Celebrating Hispanic Heritage Month
It's National Hispanic Heritage Month here in the United States! Hispanic Heritage month starts September 15 and ends October 15. It's a time where we celebrate the history, culture, and successes of Americans with Spanish, Mexican, Caribbean, Central and South American ancestry.
To celebrate Hispanic Heritage Month, we're releasing a special avatar pack highlighting various aspects of hispanic culture.
Hispanic Heritage Avatar Pack
The Huipil is a traditional tunic worn by indigenous women throughout southeast Mexico and Guatemala. It is a common everyday garment, though there are more decorative and intricate styles that are reserved for special and ceremonial events. Women traditionally make them with hand woven cloth on a back-strap loom (mayancopal.com).

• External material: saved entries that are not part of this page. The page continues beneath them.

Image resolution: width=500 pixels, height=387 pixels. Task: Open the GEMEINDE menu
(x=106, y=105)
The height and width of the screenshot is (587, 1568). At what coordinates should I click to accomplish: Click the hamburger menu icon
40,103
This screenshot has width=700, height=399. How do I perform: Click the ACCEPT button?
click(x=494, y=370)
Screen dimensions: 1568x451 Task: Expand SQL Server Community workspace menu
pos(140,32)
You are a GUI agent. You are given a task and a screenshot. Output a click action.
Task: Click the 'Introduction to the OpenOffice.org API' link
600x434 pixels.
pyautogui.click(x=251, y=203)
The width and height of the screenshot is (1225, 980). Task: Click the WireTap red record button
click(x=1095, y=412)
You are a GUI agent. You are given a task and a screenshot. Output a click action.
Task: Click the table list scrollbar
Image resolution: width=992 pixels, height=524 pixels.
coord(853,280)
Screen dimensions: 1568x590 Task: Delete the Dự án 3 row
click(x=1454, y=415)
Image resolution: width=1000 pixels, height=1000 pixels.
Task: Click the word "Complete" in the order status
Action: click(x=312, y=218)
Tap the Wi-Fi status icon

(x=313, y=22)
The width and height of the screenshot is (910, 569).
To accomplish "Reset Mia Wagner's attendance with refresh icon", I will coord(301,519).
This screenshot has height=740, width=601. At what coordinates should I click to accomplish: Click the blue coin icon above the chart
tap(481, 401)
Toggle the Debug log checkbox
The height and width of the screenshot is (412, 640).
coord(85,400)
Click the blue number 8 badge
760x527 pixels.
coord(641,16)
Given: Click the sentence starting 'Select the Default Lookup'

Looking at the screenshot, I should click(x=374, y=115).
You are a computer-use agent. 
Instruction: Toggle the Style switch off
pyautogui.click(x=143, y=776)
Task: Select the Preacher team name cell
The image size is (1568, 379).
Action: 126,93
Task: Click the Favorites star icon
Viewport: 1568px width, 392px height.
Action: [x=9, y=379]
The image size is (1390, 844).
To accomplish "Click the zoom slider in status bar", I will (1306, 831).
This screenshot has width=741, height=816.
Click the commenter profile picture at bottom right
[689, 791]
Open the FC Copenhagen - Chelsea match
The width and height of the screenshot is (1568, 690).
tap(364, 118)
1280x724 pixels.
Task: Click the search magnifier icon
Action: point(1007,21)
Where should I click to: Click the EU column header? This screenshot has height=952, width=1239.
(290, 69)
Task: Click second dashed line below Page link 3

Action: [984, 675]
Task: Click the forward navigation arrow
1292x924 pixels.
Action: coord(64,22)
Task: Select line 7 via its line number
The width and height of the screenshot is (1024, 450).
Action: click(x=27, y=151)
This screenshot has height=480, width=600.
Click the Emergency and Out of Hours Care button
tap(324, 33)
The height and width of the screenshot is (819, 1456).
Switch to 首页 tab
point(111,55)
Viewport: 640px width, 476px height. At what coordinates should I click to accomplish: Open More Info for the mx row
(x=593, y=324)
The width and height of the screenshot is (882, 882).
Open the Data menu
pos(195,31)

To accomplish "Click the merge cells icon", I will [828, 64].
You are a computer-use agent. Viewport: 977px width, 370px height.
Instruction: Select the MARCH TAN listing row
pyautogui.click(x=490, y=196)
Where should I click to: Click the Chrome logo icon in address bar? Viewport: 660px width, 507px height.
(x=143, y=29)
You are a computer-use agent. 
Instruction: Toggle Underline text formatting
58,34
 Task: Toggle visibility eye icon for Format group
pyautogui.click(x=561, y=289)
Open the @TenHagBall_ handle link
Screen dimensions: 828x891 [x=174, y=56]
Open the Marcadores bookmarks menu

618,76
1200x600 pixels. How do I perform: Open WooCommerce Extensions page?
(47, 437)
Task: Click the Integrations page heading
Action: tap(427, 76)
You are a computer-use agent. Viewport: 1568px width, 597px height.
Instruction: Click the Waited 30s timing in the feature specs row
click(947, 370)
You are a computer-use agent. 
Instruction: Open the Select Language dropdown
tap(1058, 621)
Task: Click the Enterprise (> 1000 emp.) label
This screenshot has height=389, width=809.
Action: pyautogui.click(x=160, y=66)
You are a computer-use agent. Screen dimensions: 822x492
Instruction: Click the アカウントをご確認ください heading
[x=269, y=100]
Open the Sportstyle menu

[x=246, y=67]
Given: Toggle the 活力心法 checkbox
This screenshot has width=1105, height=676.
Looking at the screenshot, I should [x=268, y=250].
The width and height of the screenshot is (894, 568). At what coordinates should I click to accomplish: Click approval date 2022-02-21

The design of the huipil, including the symbols and colors used, represent a visual narrative that conveys "good, evil, agriculture, fertility, personal narratives, and mythology" (phalarope.org). Depending on the styling of the huipil, you can tell which ethnicity and community the wearer comes from.
The charro suit originated in Mexico back in the 17th century. They were worn by highly skilled horse riders that represented familial values, heritage, and honor. The word "charro" can be likened to the English word "cowboy," however they "symbolize a particular culture, etiquette, mannerism, clothing style and social status" (tropicasa.com).
Before the Mexican War of Independence, charro outfits were only worn by the Spanish and Mexicans were not permitted to wear them, so Mexican charros created their own style instead. Charros played such a huge role during the war, that President Manuel Ávila declared La Charrería to be a national sport instituted on September 14th, Día Nacional del Charro or National Charro Day. The sporting event consists of various rodeo skills and dressage (mexico.as.com).
Alpacas were one of the most significant animals during the Incan civilization. They were bred for their meat as well as their wool which was used to create clothing and textiles that signaled social status. Only royalty and the highest officials wore clothing made from alpaca wool. Because the alpaca played such an important role in the Incan empire, they were often used as sacrifices to appease the gods (perurail.com).
Today, the alpaca textile industry is still a huge source of work for thousands of Peruvian families. Alpaca fiber is considered to be extremely luxurious in the textile market (alpacadelperu.com).
el Día de los Muertos aka The Day of the Dead is a Mexican holiday that is celebrated from midnight of October 31 to November 2 each year. It's believed that during these days, the "border between the spirit world and real world dissolve" and spirits of the dead are able to be reunited with their families (History.com). Families will welcome back the souls of their ancestors by creating ofrendas (offerings) of food, water, and tools to the departed's altar.
The Calavera, or sugar skull, is the most well recognized symbol related to the Day of the Dead. Skull imagery dates back to the days of the Aztecs who would represent the goddess of the afterlife, Mictecacihuatl, as a skeleton "adorned with a crown of flowers and skulls" (dayoftheday.holiday). In pop culture, the skull motif was made popular by satirists like José Guadalupe Posada who used skeletal figures to make fun of political figures and the super wealthy.